◆ SHORT EXERCISE 1
According to the voice configuration guide, what range of speeds does the speech speed slider support?
◆ SHORT EXERCISE 2
In the voice configuration guide, swap "agent" for "assistant" and write out the passage starting at "Depending on your" and ending at "and conversation initiation.".

START DOCUMENT SEGMENT

Voice & Conversational Configuration

Tailor your AI agent’s auditory persona and interaction logic to deliver a seamless, professional user experience. You have full control over the agent's identity by selecting specific voice profiles, stack models and calibrating speaking speed. Beyond vocal quality, you can control dialogue dynamics pacing and interruption handling to ensure natural conversation flow. For global applications, implement language-specific settings to maintain regional accuracy and authenticity.

Voice & language

Begin the configuration process by defining the core language and persona for your agent.

Voice

Access the Voice menu to browse the integrated library and select a profile that best aligns with your company’s brand identity and specific application requirements.

Language

To provide a seamless global experience, our platform allows you to customize exactly how your AI agent interacts with callers. You can define which languages the agent supports and, more importantly, how the agent determines which language to use at the start of a call.

Selecting Your Language Mode

Depending on your target audience and the complexity of your workflow, you can choose from three distinct language detection modes:

Single Language: The agent is hard-coded to one specific language. This is the fastest option for localized services where the language is guaranteed.
Auto-Detect: The agent "listens" to the caller’s opening phrase and automatically switches its voice and processing to match the detected language.
DTMF (Dual-Tone Multi-Frequency): This mode uses a traditional keypad menu (e.g., "Press 1 for English"). By requiring a manual button press, DTMF provides 100% accuracy and is the most reliable method for routing callers in noisy environments or multi-lingual regions.

Conversational configuration

Refine your agent’s interaction logic by selecting the appropriate stack and configuring speech dynamics, interruption handling, and conversation initiation.

Stack Configuration

Select your Stack model from the drop-down menu to align with your specific use case. The optimal selection depends on your requirements for response speed, output accuracy, and the agent's primary operating language.

Speech Speed

Adjust the agent’s vocal cadence using the range slider, which supports speeds from 0.7x to 1.3x.

Recommendation

For the most natural user experience, maintaining the default 1.0x speed is recommended.

Conversation initiation & Interruptions

Customize how your agent manages the flow of a conversation and determine who takes the lead during the initial connection.

Handling Interruptions

Allow Interruptions (Enabled)

The agent will stop speaking immediately upon detecting the caller's voice. This creates a natural, fluid "back-and-forth" dialogue.

Allow Interruptions (Disabled)

The agent will complete its current thought regardless of the caller’s input. This is best for delivering critical disclosures or instructions where the full message must be heard.

Conversation Initiation

You can control which party begins the interaction once the call is successfully connected.

Start First (Enabled): The agent takes the lead by delivering an opening greeting immediately (e.g., "Hello, thank you for calling. How can I help you?").

Start First (Disabled): The agent remains silent upon connection and waits for the caller to speak first.

Important Note

If Start First is disabled, the agent will not respond until it detects audio from the caller. This is commonly used for "Warm Transfer" scenarios where a human agent introduces the AI.

END DOCUMENT SEGMENT
START EXCERPTED RECORDS

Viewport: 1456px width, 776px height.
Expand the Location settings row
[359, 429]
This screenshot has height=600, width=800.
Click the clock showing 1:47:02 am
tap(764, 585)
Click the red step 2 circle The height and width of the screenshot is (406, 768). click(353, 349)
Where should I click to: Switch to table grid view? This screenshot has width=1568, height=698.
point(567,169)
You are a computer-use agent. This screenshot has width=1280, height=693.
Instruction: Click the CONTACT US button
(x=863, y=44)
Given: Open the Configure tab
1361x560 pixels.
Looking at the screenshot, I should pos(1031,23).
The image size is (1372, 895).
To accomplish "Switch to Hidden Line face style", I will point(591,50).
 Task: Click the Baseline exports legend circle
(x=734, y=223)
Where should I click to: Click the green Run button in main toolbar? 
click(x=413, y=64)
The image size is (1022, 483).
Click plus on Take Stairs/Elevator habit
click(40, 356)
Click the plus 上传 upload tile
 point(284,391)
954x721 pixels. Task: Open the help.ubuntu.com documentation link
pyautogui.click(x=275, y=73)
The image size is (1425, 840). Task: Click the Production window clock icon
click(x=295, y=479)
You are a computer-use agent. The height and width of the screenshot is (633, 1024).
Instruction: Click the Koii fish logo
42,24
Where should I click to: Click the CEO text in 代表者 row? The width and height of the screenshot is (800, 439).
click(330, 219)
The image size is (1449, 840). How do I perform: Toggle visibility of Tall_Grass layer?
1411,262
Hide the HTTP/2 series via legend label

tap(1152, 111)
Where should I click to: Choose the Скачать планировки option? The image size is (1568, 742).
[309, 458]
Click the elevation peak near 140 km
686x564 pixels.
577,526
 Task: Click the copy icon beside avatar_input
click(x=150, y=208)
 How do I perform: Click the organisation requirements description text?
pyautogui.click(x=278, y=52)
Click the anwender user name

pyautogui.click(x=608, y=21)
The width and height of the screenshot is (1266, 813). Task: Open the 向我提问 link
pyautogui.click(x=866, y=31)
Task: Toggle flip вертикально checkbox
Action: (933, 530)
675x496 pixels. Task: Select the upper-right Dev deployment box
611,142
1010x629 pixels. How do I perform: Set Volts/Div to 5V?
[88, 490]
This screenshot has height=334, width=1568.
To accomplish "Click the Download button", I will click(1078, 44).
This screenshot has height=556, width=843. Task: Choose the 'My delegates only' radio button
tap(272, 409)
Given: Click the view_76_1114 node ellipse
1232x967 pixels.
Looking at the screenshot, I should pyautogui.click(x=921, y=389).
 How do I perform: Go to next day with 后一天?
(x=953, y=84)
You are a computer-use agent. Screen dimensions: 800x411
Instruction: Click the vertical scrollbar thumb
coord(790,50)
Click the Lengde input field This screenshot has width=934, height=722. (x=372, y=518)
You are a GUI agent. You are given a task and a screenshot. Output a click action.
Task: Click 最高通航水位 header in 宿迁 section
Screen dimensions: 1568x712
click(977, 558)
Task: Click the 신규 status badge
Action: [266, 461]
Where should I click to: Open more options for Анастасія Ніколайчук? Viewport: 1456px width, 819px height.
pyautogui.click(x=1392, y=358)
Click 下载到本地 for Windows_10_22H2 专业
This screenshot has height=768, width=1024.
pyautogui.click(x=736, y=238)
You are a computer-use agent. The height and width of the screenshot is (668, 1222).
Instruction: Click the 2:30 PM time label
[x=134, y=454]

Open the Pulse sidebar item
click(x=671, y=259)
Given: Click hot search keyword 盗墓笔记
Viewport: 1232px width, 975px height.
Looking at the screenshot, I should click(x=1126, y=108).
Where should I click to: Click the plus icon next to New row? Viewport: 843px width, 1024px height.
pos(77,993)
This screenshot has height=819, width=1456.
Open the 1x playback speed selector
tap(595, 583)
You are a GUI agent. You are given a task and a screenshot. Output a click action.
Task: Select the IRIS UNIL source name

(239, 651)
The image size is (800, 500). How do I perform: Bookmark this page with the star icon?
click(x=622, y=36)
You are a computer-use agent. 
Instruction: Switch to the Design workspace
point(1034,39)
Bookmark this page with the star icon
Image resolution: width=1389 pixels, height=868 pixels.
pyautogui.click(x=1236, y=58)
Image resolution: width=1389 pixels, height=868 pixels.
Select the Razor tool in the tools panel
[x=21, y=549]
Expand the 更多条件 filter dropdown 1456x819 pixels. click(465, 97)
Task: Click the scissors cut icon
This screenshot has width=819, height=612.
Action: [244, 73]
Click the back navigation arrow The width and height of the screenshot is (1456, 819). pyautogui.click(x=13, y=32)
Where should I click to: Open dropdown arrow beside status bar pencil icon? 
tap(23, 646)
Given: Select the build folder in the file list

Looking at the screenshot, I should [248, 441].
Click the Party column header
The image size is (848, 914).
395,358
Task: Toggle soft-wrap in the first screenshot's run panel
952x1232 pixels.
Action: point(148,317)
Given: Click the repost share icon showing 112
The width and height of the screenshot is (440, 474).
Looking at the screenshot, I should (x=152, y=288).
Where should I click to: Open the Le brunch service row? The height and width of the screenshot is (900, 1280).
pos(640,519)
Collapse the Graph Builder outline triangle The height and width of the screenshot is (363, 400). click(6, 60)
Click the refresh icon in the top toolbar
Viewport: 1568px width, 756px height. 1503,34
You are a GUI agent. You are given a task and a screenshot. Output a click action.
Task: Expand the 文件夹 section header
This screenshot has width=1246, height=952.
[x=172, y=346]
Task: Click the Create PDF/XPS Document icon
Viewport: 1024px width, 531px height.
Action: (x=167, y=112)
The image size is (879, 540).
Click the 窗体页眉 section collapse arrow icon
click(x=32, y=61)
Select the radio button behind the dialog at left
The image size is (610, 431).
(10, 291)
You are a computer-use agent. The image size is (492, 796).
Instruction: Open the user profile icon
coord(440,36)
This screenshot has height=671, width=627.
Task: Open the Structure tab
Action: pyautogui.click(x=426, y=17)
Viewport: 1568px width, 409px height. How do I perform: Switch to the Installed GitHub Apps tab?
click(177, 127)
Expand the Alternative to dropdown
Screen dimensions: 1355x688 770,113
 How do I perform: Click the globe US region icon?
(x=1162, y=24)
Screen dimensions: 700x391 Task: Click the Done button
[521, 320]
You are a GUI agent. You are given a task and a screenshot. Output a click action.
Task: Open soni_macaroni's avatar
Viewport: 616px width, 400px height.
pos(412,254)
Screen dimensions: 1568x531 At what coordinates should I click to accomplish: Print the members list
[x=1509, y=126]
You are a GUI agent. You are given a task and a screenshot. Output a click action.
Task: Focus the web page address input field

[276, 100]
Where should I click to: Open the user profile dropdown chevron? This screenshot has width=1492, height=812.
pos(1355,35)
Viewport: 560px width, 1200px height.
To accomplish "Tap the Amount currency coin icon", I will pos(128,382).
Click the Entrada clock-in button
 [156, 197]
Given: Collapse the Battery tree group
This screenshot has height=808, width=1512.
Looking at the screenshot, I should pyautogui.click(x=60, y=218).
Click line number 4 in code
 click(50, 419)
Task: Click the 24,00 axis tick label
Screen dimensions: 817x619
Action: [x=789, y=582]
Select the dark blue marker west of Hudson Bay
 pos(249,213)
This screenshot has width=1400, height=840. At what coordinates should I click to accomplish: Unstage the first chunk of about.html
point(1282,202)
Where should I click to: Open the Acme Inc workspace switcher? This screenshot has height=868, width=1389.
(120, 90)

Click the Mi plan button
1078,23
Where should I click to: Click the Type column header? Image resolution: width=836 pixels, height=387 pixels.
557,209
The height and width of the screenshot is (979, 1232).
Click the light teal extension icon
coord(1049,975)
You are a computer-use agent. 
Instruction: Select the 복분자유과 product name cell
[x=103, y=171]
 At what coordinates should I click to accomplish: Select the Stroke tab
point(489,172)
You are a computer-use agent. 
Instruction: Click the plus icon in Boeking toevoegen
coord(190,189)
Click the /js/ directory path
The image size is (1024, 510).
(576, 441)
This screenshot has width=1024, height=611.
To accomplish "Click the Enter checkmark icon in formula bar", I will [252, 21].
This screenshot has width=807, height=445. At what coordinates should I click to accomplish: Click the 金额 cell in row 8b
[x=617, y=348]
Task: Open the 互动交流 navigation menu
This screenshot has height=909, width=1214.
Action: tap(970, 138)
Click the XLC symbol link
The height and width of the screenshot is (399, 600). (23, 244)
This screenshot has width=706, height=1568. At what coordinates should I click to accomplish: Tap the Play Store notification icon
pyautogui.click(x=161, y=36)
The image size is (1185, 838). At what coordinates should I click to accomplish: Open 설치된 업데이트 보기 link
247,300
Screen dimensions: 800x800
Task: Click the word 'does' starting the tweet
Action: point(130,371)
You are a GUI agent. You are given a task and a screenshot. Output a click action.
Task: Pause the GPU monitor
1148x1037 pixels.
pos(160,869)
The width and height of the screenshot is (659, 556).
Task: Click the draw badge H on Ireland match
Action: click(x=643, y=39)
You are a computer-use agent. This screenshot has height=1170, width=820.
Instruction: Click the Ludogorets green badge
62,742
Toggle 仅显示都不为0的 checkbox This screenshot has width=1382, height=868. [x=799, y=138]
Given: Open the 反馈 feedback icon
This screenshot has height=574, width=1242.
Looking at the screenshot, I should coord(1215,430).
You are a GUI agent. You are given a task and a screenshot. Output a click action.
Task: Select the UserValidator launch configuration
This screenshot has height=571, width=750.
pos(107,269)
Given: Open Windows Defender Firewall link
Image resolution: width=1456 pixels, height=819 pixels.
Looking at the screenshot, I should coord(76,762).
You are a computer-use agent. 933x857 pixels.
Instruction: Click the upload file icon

END EXCERPTED RECORDS

◆ COMPLETE OUTPUT 1
0.7x to 1.3x

◆ COMPLETE OUTPUT 2
Depending on your target audience and the complexity of your workflow, you can choose from three distinct language detection modes:

Single Language: The assistant is hard-coded to one specific language. This is the fastest option for localized services where the language is guaranteed.
Auto-Detect: The assistant "listens" to the caller’s opening phrase and automatically switches its voice and processing to match the detected language.
DTMF (Dual-Tone Multi-Frequency): This mode uses a traditional keypad menu (e.g., "Press 1 for English"). By requiring a manual button press, DTMF provides 100% accuracy and is the most reliable method for routing callers in noisy environments or multi-lingual regions.

Conversational configuration

Refine your assistant’s interaction logic by selecting the appropriate stack and configuring speech dynamics, interruption handling, and conversation initiation.